Friday, April 3, 2009

Three Old Goats make good

Jeff Beck - Performing This Week…Live At Ronnie Scott’s

Jeff Beck has had a very unusual career. His total unwillingness to play the “major-label game” has allowed him the freedom to make uncompromising albums that shun commercial success in favor of experimental, guitar-geek fetish fests. He makes albums for guitar players and the kooks who love them. Unlike his contemporaries he has never lost his chops (Page) or his edge (Clapton), and is beyond criticism in many ways. He pioneered a style of playing that nobody else can touch. His precision and taste remain intact and he has done nothing to embarrass himself or tarnish his reputation. The main complaint his fans have had with him has always been his reluctance to put stuff out and tour. They just can’t get enough of their man.

Performing This Week goes a long way toward rectifying that. This CD and DVD (sold separately) capture a week of exquisite performances at the famous and famously small club in London.
Beck wastes no time in shredding through some of his most exciting material from throughout his long career. Opening with “Beck’s Bolero” it is obvious he is a guitar player still at the top of his game. There are no low points in this two-hour show and the high points are many. Clapton joins for two songs and the two of them wailing away together will give chills. He is also joined by Joss Stone for “People Get Ready” and Imogen Heap for a couple of numbers as well. The real excitement though is reserved for the Beck and his jaw-dropping band. Drummer Vinnie Colaiuta is simply one of the best ever. It is hard to choose between drummer and band leader when listening. There is such an abundance of notes and technically brilliant playing it is overwhelming at times. One has to remember that Beck’s commercial and artistic zenith came with Blow by Blow and Wired. Those two albums in many ways defined “Jazz-Rock” and certainly gave the genre its finest examples. Beck’s band plays as much like Mahavishnu Orchestra as they do The Yardbirds. Bass player Tal Wilkenfeld is also worth mentioning. Young, beautiful and sublimely talented, she is the perfect musical and visual foil for Beck. She is no flash in the pan either. Her soloing is spot-on throughout, and her confidence on stage promises a long career.
Longtime fans of Beck will be gratified at how intact and exciting his abilities are, and newcomers will wonder this guy doesn’t get more credit.
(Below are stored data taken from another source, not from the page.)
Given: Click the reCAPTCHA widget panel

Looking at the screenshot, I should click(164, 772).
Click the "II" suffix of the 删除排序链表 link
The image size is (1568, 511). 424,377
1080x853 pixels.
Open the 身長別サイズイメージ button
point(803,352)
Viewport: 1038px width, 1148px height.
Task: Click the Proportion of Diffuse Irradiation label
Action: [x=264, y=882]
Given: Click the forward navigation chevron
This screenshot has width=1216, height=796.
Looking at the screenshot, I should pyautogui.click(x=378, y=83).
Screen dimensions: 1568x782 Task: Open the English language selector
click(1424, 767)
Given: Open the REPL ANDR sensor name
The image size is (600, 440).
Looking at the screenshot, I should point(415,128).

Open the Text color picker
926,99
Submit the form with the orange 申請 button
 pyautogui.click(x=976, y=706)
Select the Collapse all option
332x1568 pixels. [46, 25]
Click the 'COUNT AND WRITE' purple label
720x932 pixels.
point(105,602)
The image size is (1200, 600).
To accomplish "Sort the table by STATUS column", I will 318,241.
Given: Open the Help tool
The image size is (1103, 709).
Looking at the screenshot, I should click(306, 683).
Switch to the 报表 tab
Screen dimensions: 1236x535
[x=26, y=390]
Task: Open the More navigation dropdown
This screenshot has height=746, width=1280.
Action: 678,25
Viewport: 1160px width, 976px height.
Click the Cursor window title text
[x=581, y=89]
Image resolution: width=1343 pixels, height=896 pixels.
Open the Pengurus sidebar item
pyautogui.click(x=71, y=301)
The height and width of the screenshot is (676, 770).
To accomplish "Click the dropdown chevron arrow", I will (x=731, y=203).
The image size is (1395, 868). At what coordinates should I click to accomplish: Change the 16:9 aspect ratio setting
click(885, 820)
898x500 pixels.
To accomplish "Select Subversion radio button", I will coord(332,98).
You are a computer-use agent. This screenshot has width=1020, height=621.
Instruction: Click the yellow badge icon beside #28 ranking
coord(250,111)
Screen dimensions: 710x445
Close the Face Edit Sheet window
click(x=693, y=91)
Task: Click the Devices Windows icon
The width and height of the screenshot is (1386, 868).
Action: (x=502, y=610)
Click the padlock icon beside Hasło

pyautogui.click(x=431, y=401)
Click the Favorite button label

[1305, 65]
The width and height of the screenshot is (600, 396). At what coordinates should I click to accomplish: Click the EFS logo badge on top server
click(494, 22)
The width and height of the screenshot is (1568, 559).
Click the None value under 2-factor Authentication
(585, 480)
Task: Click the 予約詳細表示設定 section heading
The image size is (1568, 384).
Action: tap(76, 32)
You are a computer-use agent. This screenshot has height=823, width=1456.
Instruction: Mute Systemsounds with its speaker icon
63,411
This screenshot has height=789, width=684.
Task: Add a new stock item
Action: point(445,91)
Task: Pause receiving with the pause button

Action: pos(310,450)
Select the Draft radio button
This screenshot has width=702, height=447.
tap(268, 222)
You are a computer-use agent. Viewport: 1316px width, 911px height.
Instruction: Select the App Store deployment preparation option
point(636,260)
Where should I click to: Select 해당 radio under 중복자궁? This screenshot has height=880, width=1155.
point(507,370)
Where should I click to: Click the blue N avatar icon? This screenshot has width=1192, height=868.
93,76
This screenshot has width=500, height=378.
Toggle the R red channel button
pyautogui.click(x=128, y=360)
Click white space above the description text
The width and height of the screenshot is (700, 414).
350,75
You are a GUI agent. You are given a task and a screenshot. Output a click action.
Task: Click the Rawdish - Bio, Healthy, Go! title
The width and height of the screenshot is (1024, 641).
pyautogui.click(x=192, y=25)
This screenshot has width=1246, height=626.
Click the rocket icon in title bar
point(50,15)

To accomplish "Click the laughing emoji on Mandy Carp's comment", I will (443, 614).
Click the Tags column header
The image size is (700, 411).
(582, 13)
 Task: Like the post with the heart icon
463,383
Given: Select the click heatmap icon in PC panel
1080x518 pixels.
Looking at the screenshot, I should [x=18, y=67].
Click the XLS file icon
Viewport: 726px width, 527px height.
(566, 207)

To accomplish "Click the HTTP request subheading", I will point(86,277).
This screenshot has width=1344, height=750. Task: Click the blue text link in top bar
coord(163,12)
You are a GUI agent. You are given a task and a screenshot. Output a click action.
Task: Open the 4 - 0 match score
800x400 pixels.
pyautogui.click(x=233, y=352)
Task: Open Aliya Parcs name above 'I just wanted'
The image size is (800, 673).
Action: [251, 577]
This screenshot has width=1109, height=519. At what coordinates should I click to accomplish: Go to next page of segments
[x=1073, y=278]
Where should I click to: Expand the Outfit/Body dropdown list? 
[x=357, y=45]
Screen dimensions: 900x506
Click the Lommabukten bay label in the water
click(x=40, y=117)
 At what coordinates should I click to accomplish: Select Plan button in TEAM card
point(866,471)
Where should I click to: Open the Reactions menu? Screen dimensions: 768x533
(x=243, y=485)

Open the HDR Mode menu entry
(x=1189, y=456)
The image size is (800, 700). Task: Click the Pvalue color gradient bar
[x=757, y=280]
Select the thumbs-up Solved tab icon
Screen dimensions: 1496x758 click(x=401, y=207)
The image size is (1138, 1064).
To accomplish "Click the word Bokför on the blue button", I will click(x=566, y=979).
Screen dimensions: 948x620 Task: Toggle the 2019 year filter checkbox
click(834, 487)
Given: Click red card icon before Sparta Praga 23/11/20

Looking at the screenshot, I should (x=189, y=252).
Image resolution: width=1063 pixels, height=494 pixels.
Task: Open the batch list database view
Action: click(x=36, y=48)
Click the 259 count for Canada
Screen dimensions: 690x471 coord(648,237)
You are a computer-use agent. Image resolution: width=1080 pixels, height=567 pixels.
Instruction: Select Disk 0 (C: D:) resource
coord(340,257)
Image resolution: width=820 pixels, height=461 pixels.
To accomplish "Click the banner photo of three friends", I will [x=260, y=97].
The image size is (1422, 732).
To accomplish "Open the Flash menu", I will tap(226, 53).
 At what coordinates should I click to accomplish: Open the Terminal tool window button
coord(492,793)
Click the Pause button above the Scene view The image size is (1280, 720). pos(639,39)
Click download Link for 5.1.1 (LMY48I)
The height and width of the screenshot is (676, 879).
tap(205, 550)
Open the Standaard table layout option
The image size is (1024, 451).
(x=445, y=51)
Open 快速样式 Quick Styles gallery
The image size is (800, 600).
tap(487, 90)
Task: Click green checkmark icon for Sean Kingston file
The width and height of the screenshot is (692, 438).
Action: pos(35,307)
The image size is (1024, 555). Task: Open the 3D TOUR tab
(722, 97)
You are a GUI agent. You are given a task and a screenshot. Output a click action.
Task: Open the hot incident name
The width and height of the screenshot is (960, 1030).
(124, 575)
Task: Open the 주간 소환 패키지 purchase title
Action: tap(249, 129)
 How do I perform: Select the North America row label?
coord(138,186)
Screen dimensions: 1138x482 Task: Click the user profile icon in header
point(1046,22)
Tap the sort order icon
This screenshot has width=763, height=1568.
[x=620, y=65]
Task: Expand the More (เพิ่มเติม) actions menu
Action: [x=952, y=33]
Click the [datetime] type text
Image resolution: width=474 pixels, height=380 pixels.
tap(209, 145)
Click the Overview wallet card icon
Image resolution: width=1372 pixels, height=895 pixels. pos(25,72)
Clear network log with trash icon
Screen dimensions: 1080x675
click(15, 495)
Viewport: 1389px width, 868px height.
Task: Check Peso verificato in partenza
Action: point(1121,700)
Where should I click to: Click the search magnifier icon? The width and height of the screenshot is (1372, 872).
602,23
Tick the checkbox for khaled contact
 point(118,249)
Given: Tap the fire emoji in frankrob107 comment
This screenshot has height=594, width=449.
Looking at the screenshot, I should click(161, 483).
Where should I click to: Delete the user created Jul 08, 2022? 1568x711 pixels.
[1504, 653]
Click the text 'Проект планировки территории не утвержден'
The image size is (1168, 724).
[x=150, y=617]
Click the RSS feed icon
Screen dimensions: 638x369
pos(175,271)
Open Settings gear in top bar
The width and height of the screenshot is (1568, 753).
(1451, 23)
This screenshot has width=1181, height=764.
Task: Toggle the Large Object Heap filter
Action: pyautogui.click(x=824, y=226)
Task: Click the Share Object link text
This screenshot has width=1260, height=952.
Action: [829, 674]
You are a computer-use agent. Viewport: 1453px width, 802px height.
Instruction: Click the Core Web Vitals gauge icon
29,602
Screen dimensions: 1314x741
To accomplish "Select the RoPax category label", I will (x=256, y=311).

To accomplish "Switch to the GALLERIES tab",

Van Morrison - Astral Weeks Live

Known as a tough, non-nostalgic curmudgeon, it was a surprise to everyone that he would be revisiting his legendary first major album in a live setting. This seemed like a very un-Van thing to do. He has never been interested in doing what his fans or critics wanted or expected of him. He has long avoided playing much of his most beloved record in concert and has publicly downplayed its greatness. He has always given his songbook equal billing in his live concerts, favoring his more recent material at many of them. As the band kicks off the opening title track it sounds as though he has put together a very tight band (including original guitarist Jay Berliner) that will do a satisfactory job of recreating the album. However, as the song reaches its natural ending, Van launches into a hypnotic improv vocal piece called “I Believe I’ve Transcended” that takes off to that rare Celtic ether that only Morrison is able to visit and talk about. The band follows him and what could have been an exercise in nostalgia or worse, cash-in, becomes a new and beautiful artistic statement. Over the course of the entirety of Astral Weeks and a couple of other choice numbers, Morrison goes outside the confines of the song again and again, reaching for a new musical triumph from the shadows of an old one. Unbelievably he succeeds beyond anyone’s wildest dreams. It is worth noting that the vinyl contains one more song (“Gloria”) than the CD. There is also a DVD coming of this show.

Leonard Cohen - Live In London

Unlike Van Morrison, Leonard Cohen has not only not played his old songs live, he hasn’t played ANY songs live for years. Through the misfortunes of a crooked manager, he has found himself in the position of having to tour in order at age 73 to have living expenses. Although one would not wish this on anyone, his many fans are the winners here as he puts together a wonderfully sympathetic 9-piece band to present his music in a beautiful and triumphant three-hour concert that shows him to be less reluctant retiree than eminence gris. He tackles his often dire material with the lighthearted touch of a man at home in his own skin. Throughout the long program Cohen seems both appreciative that he has such a large and adoring audience after all this time, and comfortable with the greatness of his own material which is brought to life magnificently through his well-preserved rumble of a voice and the great playing of his band. It is hard to downplay the excitement that is evident in the band and the audience. Everybody knows how special and rare this is, and everyone - especially Leonard Cohen - rises to the occasion.